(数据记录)
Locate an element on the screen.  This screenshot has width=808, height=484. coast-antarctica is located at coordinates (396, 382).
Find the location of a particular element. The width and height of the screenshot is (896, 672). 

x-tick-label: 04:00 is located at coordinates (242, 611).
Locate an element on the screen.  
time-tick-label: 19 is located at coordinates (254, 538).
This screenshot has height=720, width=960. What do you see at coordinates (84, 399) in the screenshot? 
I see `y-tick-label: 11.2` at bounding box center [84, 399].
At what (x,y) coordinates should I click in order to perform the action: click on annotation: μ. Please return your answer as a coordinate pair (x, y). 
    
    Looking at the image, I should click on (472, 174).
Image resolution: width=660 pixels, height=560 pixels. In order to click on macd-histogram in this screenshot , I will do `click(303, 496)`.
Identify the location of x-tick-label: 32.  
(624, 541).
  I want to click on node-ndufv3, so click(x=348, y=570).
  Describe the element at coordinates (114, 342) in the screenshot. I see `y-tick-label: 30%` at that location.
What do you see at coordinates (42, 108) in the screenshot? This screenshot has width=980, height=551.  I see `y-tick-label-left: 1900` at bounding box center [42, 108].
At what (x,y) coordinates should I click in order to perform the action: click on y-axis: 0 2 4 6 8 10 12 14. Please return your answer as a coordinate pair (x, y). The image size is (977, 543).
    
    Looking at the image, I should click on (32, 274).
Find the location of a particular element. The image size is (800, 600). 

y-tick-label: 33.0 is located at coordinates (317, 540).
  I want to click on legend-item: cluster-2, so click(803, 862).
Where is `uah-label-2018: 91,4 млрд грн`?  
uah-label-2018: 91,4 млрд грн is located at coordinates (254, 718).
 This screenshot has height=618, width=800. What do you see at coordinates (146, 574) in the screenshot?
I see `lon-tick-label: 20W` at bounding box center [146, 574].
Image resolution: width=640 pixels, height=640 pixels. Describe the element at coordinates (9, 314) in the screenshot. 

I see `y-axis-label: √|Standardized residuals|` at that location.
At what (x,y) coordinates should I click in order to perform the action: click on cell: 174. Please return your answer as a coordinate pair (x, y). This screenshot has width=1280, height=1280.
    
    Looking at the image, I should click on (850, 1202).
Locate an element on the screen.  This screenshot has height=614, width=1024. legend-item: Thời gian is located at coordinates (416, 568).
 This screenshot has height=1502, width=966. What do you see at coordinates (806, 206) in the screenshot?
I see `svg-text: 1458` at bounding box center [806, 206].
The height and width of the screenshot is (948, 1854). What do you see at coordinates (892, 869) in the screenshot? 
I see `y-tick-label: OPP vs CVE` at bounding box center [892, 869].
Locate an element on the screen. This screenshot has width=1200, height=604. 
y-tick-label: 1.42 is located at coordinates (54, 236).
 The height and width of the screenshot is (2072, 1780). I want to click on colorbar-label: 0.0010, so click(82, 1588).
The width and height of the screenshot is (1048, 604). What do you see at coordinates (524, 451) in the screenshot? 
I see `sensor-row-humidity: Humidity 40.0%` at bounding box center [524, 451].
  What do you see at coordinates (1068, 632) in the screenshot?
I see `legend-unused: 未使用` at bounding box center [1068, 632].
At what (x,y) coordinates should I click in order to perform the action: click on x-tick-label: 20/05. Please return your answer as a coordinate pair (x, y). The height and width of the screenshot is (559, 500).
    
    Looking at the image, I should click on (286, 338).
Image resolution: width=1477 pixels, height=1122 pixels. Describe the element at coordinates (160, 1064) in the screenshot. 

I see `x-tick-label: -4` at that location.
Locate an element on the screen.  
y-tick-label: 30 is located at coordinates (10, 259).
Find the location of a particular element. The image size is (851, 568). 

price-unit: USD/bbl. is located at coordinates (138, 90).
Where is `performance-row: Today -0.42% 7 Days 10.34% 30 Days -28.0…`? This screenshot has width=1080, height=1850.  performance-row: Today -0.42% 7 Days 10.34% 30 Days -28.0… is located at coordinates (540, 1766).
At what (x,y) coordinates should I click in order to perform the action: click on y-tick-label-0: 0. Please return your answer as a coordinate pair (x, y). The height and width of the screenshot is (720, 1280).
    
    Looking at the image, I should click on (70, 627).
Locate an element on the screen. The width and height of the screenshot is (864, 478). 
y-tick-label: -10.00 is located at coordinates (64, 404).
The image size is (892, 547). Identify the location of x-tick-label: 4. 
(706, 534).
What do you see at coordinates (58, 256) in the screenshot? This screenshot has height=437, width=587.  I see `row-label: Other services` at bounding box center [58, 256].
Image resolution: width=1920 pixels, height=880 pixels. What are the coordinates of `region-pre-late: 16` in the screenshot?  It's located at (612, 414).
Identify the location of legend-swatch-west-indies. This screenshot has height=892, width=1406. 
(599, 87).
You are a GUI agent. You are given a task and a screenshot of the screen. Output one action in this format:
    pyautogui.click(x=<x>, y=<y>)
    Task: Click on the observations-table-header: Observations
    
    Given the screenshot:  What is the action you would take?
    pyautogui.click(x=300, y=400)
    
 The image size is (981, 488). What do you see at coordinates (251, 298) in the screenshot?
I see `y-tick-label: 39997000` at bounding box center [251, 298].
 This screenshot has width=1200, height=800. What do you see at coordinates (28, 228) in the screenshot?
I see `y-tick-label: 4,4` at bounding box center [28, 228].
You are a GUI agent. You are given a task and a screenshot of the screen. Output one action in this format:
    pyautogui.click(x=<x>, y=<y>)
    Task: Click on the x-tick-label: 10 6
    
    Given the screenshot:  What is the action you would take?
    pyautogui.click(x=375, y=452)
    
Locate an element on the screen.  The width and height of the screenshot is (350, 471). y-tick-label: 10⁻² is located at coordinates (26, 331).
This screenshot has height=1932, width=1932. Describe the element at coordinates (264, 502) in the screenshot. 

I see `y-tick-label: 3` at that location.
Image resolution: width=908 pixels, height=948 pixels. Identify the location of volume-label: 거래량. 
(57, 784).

任务简述
请把从含有“Identify the location of x-tick-label: 32.”的那一行到含有“What do you see at coordinates (42, 108)”的那一行（首尾两行都包括在内）输出为编号列表，略去空行。

解答
1. Identify the location of x-tick-label: 32.  
2. (624, 541).
3.   I want to click on node-ndufv3, so click(x=348, y=570).
4.   Describe the element at coordinates (114, 342) in the screenshot. I see `y-tick-label: 30%` at that location.
5. What do you see at coordinates (42, 108) in the screenshot? This screenshot has width=980, height=551.  I see `y-tick-label-left: 1900` at bounding box center [42, 108].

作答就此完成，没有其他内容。